He looks so human. Encore, encore!

One small step for Stephen Harper, one giant leap for the political strategist in us all

Enjoyable though it was, Stephen Harper’s performance of a Beatles song at a ritzy Ottawa gala may wind up being a moment we come to regret. It raised the stakes to the point that all future political photo ops will require, at minimum, a pair of hip-hugging satin trousers and a “surprise” appearance during Tango Night on So You Think You Can Dance. Be warned: even as you read these words, Jack Layton is grooming his chest hair and thinking, “Right foot back, left foot pass—and then I rip open my sequined blouse.”

The “humanization” of Stephen Harper has been almost a decade in the making, and frankly it’s a relief to finally see some progress. There have been so many failures along the way—when he hired that lady to pick out his ties, when he sent his kids off to school with a firm handshake, when he publicly devoured the flesh of the weak (I’m paraphrasing). No matter how many times he pretended to write a book about hockey, he just couldn’t connect with the common man.

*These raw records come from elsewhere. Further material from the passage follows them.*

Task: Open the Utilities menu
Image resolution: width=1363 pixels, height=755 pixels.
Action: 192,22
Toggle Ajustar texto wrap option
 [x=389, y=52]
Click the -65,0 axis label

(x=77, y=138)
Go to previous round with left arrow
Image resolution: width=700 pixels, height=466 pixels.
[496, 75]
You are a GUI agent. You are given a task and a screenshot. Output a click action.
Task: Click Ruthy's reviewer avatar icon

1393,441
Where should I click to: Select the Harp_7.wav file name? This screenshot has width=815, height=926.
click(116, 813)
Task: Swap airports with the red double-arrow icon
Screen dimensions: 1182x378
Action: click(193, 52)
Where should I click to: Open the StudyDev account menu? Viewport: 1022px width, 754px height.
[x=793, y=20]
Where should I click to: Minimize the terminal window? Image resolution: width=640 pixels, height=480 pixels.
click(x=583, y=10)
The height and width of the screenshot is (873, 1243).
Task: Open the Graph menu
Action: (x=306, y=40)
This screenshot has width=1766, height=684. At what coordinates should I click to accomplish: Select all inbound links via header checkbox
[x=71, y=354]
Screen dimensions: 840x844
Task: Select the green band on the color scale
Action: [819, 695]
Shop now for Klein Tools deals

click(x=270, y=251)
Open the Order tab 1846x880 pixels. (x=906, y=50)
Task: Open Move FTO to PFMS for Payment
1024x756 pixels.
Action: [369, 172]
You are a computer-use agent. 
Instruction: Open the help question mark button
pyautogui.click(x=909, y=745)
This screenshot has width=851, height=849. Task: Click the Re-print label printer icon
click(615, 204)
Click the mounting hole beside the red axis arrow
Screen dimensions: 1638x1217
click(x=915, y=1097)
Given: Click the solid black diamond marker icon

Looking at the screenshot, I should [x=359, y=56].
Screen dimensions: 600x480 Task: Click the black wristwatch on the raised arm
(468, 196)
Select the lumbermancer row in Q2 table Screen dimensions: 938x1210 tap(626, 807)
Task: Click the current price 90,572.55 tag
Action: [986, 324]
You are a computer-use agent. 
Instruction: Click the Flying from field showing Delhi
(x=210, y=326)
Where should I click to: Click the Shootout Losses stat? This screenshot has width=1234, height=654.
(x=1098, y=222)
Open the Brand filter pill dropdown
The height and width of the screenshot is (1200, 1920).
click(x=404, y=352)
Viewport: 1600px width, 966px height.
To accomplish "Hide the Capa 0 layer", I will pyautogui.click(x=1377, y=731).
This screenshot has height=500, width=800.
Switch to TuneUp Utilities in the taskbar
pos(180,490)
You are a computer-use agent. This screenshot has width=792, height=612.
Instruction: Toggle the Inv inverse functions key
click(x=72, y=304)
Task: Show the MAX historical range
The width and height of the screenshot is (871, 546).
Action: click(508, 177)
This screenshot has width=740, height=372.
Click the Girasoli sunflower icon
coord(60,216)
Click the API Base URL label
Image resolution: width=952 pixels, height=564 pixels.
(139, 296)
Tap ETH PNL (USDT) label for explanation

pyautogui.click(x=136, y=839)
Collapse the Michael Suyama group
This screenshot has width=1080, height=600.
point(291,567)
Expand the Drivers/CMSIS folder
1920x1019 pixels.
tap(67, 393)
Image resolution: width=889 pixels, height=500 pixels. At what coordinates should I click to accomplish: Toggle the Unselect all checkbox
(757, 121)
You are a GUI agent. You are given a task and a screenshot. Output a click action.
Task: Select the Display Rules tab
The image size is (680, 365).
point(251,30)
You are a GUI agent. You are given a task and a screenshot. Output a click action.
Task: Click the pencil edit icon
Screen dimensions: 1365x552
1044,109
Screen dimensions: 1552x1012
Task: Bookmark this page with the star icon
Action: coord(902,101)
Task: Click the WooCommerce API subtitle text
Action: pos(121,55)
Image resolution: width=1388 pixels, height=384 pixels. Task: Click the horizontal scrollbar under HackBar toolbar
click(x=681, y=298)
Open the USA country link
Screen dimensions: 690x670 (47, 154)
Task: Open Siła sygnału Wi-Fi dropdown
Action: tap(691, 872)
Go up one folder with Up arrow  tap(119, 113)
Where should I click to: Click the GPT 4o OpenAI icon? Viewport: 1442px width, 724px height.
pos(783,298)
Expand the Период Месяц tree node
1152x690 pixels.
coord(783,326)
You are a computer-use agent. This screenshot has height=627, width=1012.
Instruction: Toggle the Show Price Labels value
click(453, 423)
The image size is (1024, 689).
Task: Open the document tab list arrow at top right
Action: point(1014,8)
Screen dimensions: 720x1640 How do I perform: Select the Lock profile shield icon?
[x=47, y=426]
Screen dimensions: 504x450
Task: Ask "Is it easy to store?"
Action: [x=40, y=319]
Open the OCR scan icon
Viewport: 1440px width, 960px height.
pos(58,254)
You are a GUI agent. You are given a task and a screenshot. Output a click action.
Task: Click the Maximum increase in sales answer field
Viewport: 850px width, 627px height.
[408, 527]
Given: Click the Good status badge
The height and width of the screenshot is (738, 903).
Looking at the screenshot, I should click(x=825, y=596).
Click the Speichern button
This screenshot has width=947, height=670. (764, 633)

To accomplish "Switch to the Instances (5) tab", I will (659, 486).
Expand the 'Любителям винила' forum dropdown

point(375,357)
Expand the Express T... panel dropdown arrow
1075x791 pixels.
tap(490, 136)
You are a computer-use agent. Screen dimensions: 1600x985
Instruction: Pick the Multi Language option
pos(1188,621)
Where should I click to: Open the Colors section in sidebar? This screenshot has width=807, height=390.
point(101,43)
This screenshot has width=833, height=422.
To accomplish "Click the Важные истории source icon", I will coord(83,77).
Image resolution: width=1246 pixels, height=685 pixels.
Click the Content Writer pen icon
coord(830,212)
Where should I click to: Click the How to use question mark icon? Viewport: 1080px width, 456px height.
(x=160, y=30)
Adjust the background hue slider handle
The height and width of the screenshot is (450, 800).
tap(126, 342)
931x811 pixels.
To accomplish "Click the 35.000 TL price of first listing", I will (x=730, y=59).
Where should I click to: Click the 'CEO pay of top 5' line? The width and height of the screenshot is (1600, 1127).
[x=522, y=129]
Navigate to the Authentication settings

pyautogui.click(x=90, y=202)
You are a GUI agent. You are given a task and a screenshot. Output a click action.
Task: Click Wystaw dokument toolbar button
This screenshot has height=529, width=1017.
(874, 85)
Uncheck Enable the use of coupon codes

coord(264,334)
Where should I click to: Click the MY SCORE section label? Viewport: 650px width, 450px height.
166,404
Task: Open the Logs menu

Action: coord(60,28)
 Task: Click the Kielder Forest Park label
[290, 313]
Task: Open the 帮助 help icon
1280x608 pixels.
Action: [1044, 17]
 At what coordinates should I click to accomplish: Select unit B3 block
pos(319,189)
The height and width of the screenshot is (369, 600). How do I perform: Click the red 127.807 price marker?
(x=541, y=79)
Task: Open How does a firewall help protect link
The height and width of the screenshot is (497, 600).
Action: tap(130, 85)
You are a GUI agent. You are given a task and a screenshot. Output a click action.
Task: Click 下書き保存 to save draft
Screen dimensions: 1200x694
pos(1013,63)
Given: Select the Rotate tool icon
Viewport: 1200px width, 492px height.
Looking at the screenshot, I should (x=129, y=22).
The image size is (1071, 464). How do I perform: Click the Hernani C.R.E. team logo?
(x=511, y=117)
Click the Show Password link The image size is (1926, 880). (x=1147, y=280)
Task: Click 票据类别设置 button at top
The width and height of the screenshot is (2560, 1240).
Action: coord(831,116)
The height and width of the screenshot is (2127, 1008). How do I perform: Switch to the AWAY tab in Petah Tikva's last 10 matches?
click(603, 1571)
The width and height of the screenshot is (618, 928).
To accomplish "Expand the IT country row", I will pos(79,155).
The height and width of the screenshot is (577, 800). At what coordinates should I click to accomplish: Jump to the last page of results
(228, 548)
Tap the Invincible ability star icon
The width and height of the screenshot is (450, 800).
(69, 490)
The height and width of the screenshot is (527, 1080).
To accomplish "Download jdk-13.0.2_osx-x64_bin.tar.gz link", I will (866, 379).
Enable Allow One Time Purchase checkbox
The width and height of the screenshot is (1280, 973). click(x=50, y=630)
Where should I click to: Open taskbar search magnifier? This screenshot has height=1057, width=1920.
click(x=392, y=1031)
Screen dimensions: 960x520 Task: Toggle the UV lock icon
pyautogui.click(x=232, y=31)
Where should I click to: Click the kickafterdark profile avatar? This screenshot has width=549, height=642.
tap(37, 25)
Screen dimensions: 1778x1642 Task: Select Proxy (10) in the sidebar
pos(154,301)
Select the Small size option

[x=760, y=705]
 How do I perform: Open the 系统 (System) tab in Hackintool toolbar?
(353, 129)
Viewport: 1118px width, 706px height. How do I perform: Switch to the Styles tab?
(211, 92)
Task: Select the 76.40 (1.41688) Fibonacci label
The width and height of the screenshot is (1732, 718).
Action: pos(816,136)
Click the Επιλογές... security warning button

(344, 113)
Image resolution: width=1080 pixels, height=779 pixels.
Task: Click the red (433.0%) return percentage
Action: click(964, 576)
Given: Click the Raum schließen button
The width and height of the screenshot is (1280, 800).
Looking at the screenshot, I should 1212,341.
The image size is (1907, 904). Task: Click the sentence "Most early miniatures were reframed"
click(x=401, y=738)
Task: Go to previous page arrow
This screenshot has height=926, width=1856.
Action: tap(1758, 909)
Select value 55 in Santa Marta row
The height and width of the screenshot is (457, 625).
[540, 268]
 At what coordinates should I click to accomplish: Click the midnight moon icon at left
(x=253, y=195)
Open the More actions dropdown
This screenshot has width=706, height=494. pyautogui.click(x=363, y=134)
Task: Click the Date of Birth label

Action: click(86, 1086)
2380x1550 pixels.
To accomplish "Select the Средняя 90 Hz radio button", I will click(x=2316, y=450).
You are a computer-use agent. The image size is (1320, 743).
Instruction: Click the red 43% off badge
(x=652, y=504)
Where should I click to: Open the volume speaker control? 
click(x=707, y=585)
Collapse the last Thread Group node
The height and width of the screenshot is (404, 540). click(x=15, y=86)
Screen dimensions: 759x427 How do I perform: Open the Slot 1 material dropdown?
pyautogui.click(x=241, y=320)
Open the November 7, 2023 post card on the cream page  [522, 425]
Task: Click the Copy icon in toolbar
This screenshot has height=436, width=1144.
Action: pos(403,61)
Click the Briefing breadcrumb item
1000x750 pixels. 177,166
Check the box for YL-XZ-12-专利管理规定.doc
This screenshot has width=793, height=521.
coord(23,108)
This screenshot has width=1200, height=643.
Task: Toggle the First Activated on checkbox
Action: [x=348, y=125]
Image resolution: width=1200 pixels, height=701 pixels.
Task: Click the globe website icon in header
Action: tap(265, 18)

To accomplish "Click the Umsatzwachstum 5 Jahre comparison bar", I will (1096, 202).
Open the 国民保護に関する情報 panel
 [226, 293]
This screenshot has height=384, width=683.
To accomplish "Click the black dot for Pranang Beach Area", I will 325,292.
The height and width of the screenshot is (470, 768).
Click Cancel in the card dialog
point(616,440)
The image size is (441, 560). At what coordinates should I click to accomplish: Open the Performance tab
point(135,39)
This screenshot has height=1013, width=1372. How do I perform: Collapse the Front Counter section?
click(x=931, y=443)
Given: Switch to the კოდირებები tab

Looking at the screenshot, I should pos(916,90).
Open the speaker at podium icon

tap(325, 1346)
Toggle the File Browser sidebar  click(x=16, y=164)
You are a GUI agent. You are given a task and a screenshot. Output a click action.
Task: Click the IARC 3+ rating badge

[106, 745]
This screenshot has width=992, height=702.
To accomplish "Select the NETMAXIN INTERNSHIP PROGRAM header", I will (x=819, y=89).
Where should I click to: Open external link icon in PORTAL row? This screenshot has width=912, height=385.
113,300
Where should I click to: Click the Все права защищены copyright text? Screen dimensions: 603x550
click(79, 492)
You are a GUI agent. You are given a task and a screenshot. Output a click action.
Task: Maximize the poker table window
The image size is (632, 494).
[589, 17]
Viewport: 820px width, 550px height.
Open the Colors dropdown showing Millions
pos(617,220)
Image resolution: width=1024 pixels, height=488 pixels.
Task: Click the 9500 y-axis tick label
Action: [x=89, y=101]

But the efforts of the Prime Minister and his crack team of scientists at Conservative Labs continued. They tried the sweater vest. They tried photo ops with babies. (Alas, Harper kept neglecting to give the tots a kiss; instead, he’d instinctively strive to buy their votes with billions in bouncy castle infrastructure.) During the last campaign, Harper tried everything short of entering a room, approaching the microphone and uttering as his first words to reporters: “Thanks for coming—I baked muffins.” Nothing worked.

But then came the Piano Man’s surprise rendition of With a Little Help From My Friends, complete with a backup band and Yo-Yo Ma plucking the strings of his cello in support. The crowd at the National Arts Centre, many in fancy-panted designer attire for one of the capital’s big annual galas, went wild. From Row J, I could see grown women jumping up and down, shrieking, “Encore! Encore!” As the number ended, a fellow down the way remarked: “That was great. It’s going to take me a few days to remember why I hate the guy.”

Intermission followed the Harper cameo and the conversations were revealing. People weren’t marvelling at Harper’s warmth or humanity. They were marveling at how effectively he had portrayed himself as warm and human. They appreciated the performance not as a fleeting glimpse of the Real Stephen Harper. They appreciated it as a strategic coup—a moment that would coax all those ordinary voters out there into believing (but not us, because we’re so savvy!) that Harper is one of them, an average Joe, a Bob Brewski, etc. The media picked up the theme—we declared it brilliant because we believed ordinary voters would swoon in the face of Harper’s Ringofication.

But are there any “ordinary voters” left? Is there anyone who still views a political appearance—no matter how allegedly spontaneous or sincere—as anything other than the combined effort of a dozen communications advisers, a personal stylist and, in Harper’s case, a prosthetic smile?

We’re all political strategists now, conditioned by the media and the parties themselves to interpret everything through the prism of tactics and positioning. Everyone knows Jack Layton is avoiding an election this fall because his party is about as popular as certain strains of salmonella. No one is bothered that he pretends otherwise. Their focus is whether his little fib—we’re doing it for the unemployed people of Canada!—is likely to play well strategically. (Spoiler alert: no.)

In 2008, the Prime Minister exploited a National Arts Centre gala for personal political gain by declaring that swanky galas attended by rich artists are an affront to ordinary working Canadians. Exactly a year later, the Piano Man was exploiting the very same NAC gala for personal political gain by playing merrily to the tuxedos.

In 2008, Harper was launching a war on culture, portraying artists as leeches and moving to deny tax credits to films that include any “sexual content that lacks an educational purpose.” (Under terms of this legislation, the kinky sex in David Cronenberg’s Crash would have had to feature a subplot about the importance of regular oil changes to extending the life of your car’s engine.) A year later, he was holding Yo-Yo Ma’s hand in the air and bowing to the $10,000-a-table crowd.

Is this hypocrisy? Sure. But we’ve all built up a pretty good immunity to hypocrisy. What we can’t get enough of is The Game—who’s up, who’s down, what the latest poll says, what the strategists are strategizing, and what we’d do in their place. We’d make Iggy more decisive. We’d shave Jack’s moustache. We’d paste Jack’s moustache clippings on Iggy. We don’t actually believe Stephen Harper has changed, become any warmer, grown or softened or evolved as a leader. But we admire him for being sharp enough to make it look as though he has.

Sing us a song, Piano Man. You’ve got us feeling all right.